Hume’s failure to see how genuine communication is possible is due to his inability to see how judgment could have its source in a universal capacity for knowledge. From a Humean perspective your knowledge is added to mine only accidentally, not because my knowledge necessarily contains within itself the potentiality of its communication with you. A Humean may argue that knowledge grows as gossip does, i.e. not because of its inner character as knowledge, but because of the desires in those who share it (e.g. the desire to hear of the misfortune of others). But while it is certainly true that the communication of gossip is driven by such desires, it does not follow that there is not a tendency internal to knowledge as such, in abstraction from the influence that sensibility or desire has on judgment, towards its communication with other knowers.2

2.In the above section we emphasized that communication

presupposes consciousness of a common capacity for knowledge as shared by those who communicate. In accepting what you say, I must be conscious of your judgment as issuing from a universal capacity that I share with you.
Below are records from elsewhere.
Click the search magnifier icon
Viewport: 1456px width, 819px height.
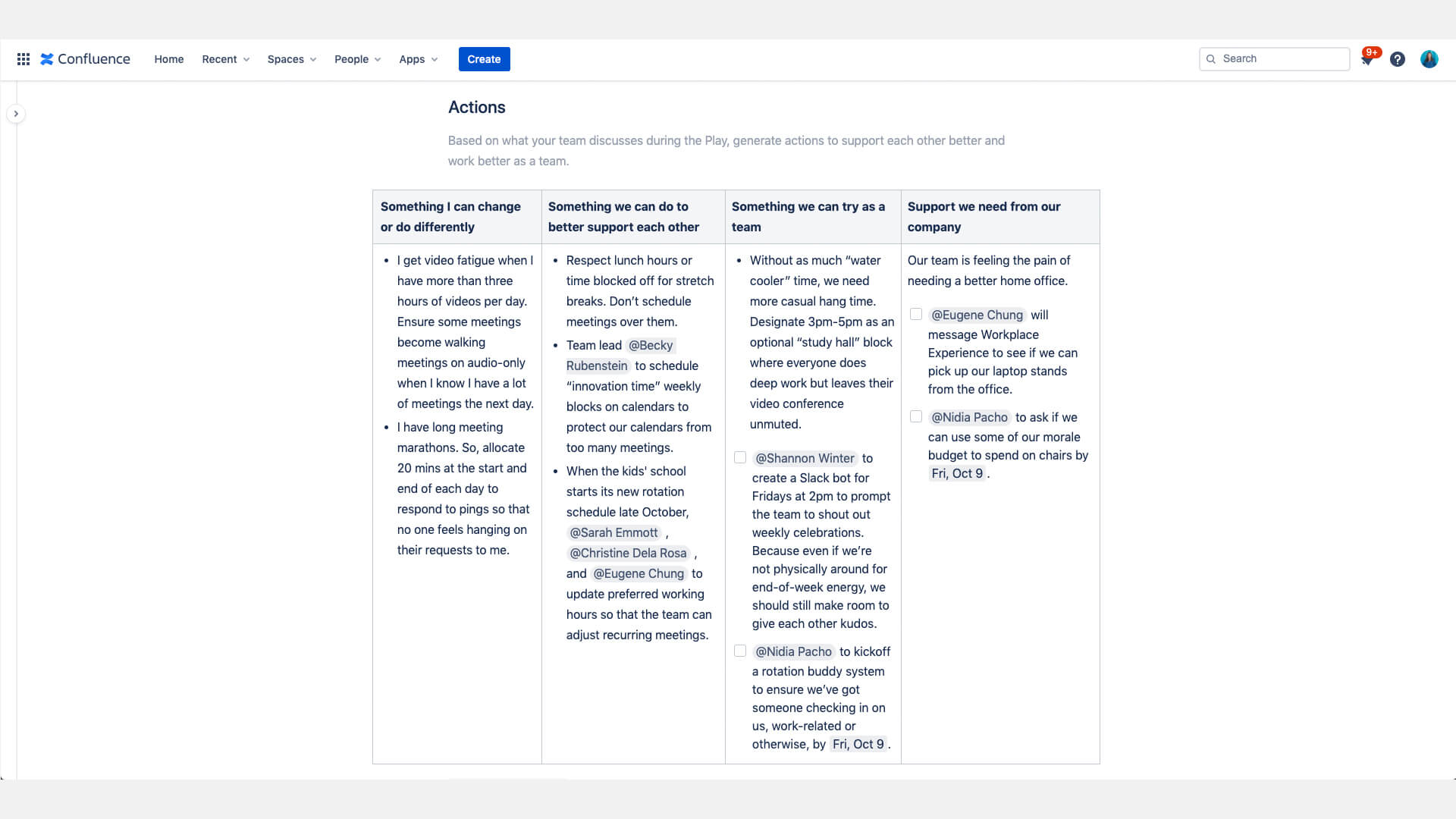1211,58
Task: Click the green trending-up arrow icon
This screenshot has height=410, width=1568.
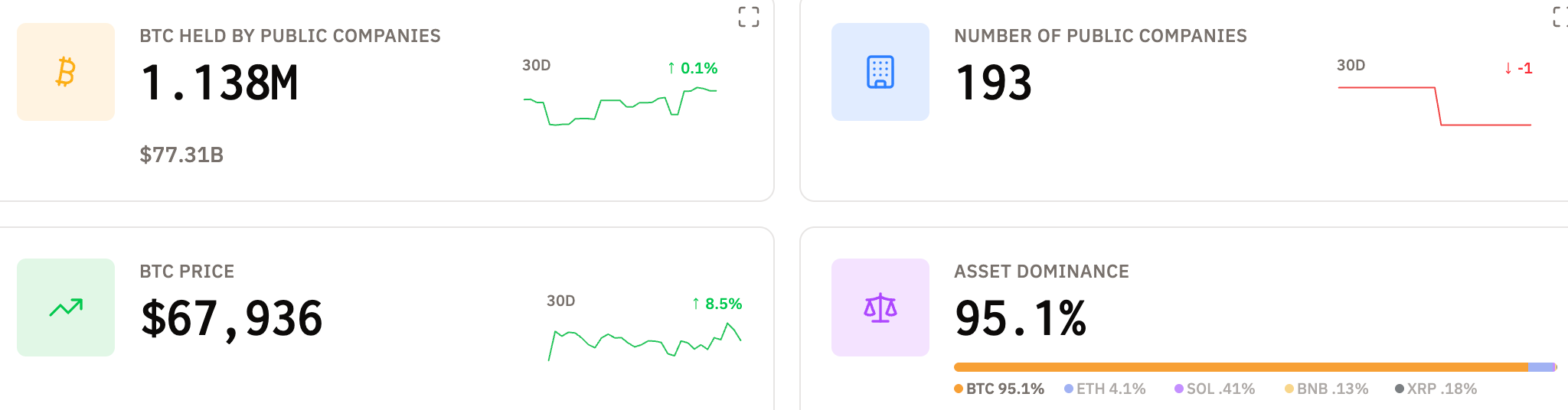Action: click(x=66, y=308)
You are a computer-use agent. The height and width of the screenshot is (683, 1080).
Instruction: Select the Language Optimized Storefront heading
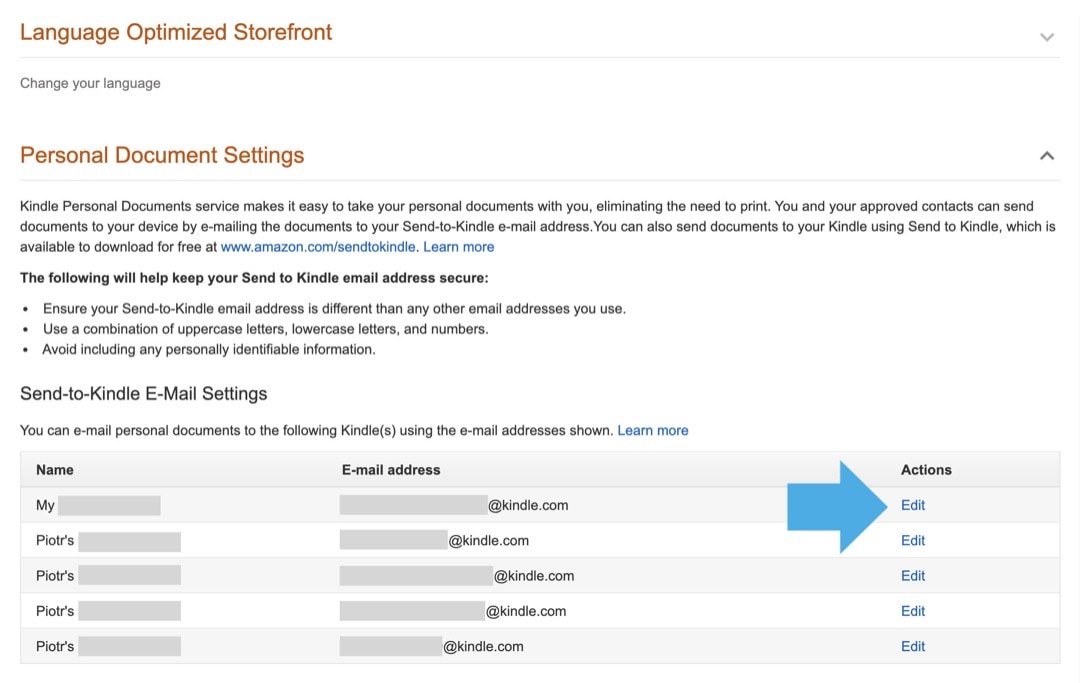176,31
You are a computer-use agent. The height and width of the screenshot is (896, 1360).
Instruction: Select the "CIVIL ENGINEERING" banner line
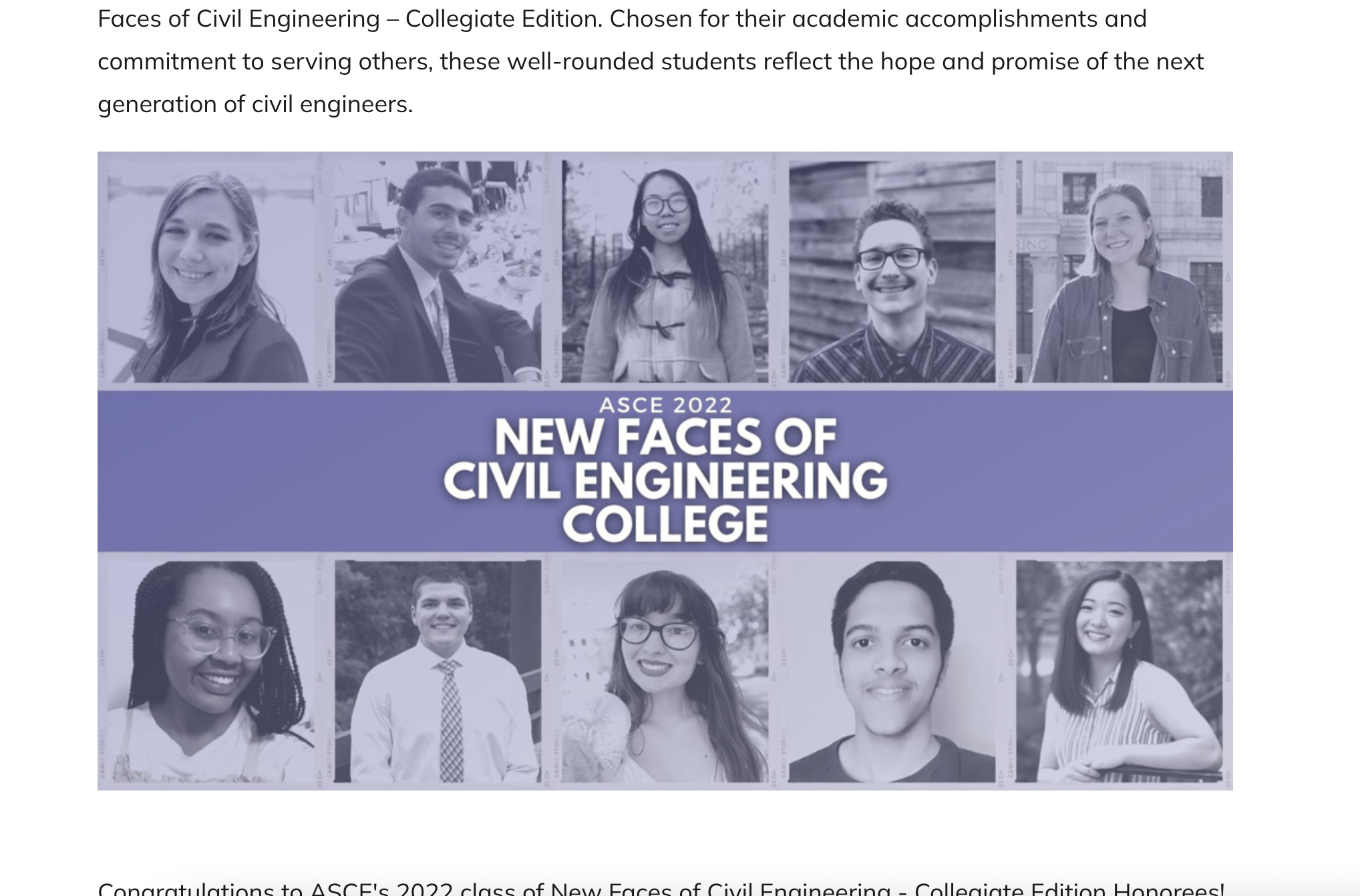point(665,481)
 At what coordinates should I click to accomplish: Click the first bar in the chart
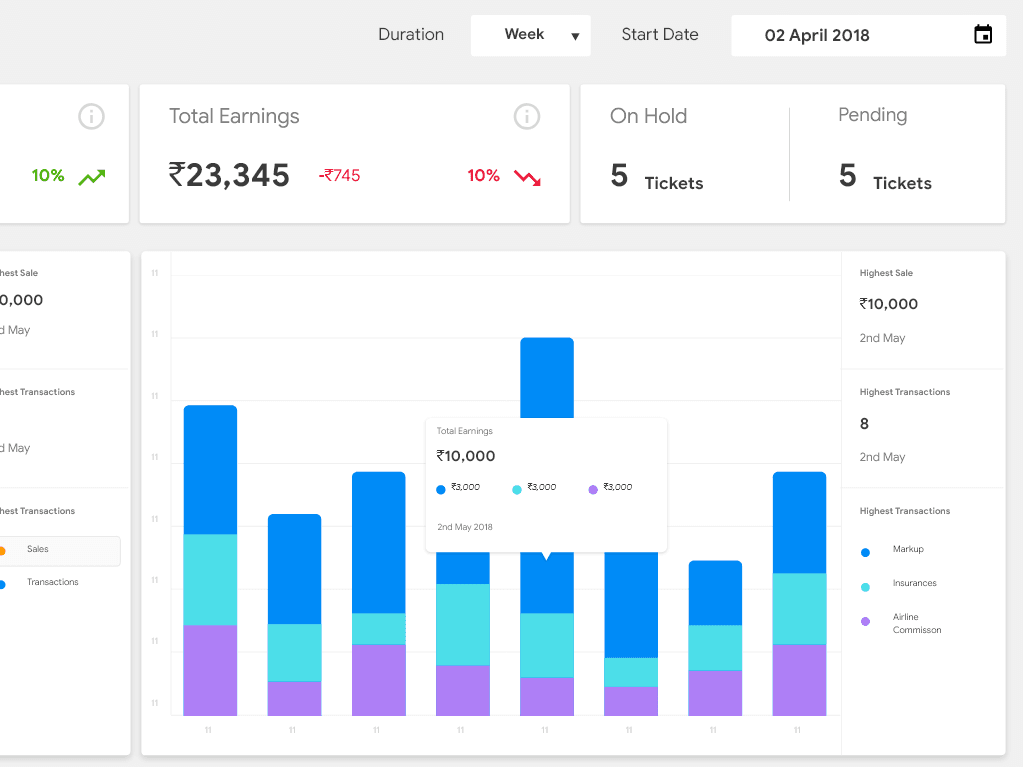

At the level of reflection in the self-consciousness of judgment, I do not distinguish between my and your thoughts, just as I am not conscious of the differences between this tree and that tree merely through the concept or general representation <tree>. There is no difference in this respect between agreement and opposition among my own judgments, and agreement

2 Thus, we should distinguish between this inner tendency towards subjective expansion through communication and the desire for sociability, which we doubtless also have – “Daß seinen Gemütszustand, selbst auch nur in Ansehung der Erkenntnisvermögen, mitteilen zu können, eine Lust bei sich führe, könnte man aus dem natürlichen Hange des Menschen zur Geselligkeit (empirisch und psychologisch) leichtlich dartun” (KU §9, 29).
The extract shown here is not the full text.